Proposed Rule Changes
- On July 20, 2018, the SEC released proposed amendments to the Whistleblower Rules, including:
- Prohibiting individuals who submit “false, fictitious, or fraudulent statements” to the SEC or who make repeated frivolous award claims from receiving awards;
- Providing a procedure for summarily disposing of certain categories of claims likely to be denied, such as untimely applications or those for tips that were never used by the Commission;
- Allowing awards based on non-prosecution agreements, deferred prosecution agreements, and settlements;
- Permitting adjustments to particularly large or small awards, though these would still be governed by the 10-30 percent range prescribed by Dodd-Frank;
- Clarifying the definition of “related actions” to prevent potential double recoveries; and
- Modifying Rule 21F-2 to comport with the Supreme Court’s ruling in Digital Realty Trust, Inc. v. Somers.
- The comment period for the proposed rule changes ended on September 18, 2018, and the Commission staff is currently reviewing the comments
As described in the report, whistleblower tips are carefully reviewed and investigated, so the time between an individual submitting a tip and receiving an award may be several years. All indicators suggest that more and more whistleblowers will continue to submit complaints under the Program, particularly as the SEC publicly touts massive awards and legal protections from retaliation for whistleblowers who voluntarily provide original information that leads to successful Commission and related enforcement actions resulting in monetary sanctions over $1 million.
Companies should ensure they have compliance programs in place to prevent and detect potential violations of the securities laws, and to mitigate penalties that may result from inadvertent violations.
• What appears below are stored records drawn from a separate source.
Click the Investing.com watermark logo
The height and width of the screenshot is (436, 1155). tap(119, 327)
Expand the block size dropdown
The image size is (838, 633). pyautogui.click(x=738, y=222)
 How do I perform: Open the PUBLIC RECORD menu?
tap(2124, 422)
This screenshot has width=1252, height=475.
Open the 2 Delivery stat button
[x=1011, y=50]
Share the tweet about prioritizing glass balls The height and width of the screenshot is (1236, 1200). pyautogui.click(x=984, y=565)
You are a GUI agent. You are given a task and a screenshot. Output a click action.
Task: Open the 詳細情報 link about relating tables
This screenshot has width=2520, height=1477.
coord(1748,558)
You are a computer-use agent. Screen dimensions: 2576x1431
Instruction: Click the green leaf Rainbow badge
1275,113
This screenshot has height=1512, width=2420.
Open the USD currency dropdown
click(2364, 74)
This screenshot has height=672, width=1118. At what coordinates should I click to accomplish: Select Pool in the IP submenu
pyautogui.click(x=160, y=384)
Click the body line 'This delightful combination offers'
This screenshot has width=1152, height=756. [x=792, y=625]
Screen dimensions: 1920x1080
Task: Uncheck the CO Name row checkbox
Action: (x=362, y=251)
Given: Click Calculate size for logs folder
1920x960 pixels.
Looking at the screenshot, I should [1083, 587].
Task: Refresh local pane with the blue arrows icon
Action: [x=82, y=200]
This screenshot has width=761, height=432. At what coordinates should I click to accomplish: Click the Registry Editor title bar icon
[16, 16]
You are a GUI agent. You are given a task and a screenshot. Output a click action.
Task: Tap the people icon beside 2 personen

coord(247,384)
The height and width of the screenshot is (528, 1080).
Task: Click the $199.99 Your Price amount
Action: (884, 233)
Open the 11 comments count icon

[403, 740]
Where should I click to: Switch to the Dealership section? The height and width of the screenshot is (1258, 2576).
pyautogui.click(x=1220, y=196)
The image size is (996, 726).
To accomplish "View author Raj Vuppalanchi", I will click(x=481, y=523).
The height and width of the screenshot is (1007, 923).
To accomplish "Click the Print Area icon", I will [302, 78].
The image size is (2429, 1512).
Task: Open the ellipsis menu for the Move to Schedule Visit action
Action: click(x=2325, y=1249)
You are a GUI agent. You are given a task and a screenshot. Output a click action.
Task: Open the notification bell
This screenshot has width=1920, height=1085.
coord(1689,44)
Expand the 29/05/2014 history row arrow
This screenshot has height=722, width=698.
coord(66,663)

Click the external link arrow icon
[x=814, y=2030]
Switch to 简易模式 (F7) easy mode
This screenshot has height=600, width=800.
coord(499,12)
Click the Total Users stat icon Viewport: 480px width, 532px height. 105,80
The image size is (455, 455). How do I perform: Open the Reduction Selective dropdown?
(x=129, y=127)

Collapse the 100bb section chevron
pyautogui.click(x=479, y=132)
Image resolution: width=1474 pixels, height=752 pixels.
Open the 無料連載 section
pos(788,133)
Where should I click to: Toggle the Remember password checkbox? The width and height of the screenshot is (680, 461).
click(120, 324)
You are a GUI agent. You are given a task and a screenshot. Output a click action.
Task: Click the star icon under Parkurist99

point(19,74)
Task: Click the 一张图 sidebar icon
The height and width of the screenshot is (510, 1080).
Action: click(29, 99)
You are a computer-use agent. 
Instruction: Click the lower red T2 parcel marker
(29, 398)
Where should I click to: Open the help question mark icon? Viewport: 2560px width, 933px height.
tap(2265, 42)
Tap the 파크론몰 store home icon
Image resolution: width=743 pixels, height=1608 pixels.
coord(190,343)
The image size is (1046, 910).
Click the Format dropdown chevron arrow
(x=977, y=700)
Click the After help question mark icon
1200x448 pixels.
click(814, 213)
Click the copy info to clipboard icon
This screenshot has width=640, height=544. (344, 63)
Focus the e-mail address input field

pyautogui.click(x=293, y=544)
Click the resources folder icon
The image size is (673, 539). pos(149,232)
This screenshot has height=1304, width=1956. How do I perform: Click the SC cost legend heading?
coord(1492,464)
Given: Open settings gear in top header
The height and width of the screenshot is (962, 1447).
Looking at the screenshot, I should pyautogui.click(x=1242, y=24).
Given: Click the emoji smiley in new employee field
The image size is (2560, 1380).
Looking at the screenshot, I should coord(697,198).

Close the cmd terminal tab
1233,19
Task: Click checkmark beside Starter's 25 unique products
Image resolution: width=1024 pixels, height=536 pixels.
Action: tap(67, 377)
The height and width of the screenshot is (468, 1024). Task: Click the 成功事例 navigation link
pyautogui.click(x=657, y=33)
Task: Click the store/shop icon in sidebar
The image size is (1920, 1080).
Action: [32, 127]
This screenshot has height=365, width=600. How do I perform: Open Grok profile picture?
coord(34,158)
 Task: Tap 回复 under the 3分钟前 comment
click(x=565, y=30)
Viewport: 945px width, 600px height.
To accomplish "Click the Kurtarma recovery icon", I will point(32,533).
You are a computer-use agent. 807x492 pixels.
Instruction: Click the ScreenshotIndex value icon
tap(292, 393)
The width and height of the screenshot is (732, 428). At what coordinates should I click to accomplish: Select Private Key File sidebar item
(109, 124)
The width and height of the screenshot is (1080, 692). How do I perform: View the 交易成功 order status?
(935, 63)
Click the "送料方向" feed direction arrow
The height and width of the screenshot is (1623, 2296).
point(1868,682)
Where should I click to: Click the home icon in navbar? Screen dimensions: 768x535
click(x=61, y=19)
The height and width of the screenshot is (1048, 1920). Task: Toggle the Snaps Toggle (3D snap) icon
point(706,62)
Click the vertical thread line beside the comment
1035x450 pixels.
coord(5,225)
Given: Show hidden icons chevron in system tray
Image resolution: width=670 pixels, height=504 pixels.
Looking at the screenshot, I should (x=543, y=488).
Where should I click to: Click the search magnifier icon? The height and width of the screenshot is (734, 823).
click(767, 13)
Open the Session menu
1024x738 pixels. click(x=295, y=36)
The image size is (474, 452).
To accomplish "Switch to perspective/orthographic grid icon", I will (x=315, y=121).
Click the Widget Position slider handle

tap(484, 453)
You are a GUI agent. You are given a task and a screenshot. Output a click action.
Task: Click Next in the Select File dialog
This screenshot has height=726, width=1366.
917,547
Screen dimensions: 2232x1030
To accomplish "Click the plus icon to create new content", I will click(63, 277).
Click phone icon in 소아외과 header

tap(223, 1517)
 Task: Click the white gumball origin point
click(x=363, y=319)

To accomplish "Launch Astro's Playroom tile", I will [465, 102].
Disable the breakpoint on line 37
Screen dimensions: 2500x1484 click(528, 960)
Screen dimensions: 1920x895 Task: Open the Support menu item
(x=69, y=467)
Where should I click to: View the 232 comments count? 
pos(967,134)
This can include incentivizing employees to report through internal channels, which allows covered entities the opportunity to investigate and mitigate existing violations, as well as to prevent future violations. In light of the focus on anti-retaliation measures, companies also should assure employees that they will not suffer from retaliation, confirm they have appropriate policies prohibiting whistleblower retaliation, and provide a complaint procedure for any employee who believes he or she has suffered from retaliation. It also remains critical for companies to encourage a culture of compliance and to engage in strong self-policing.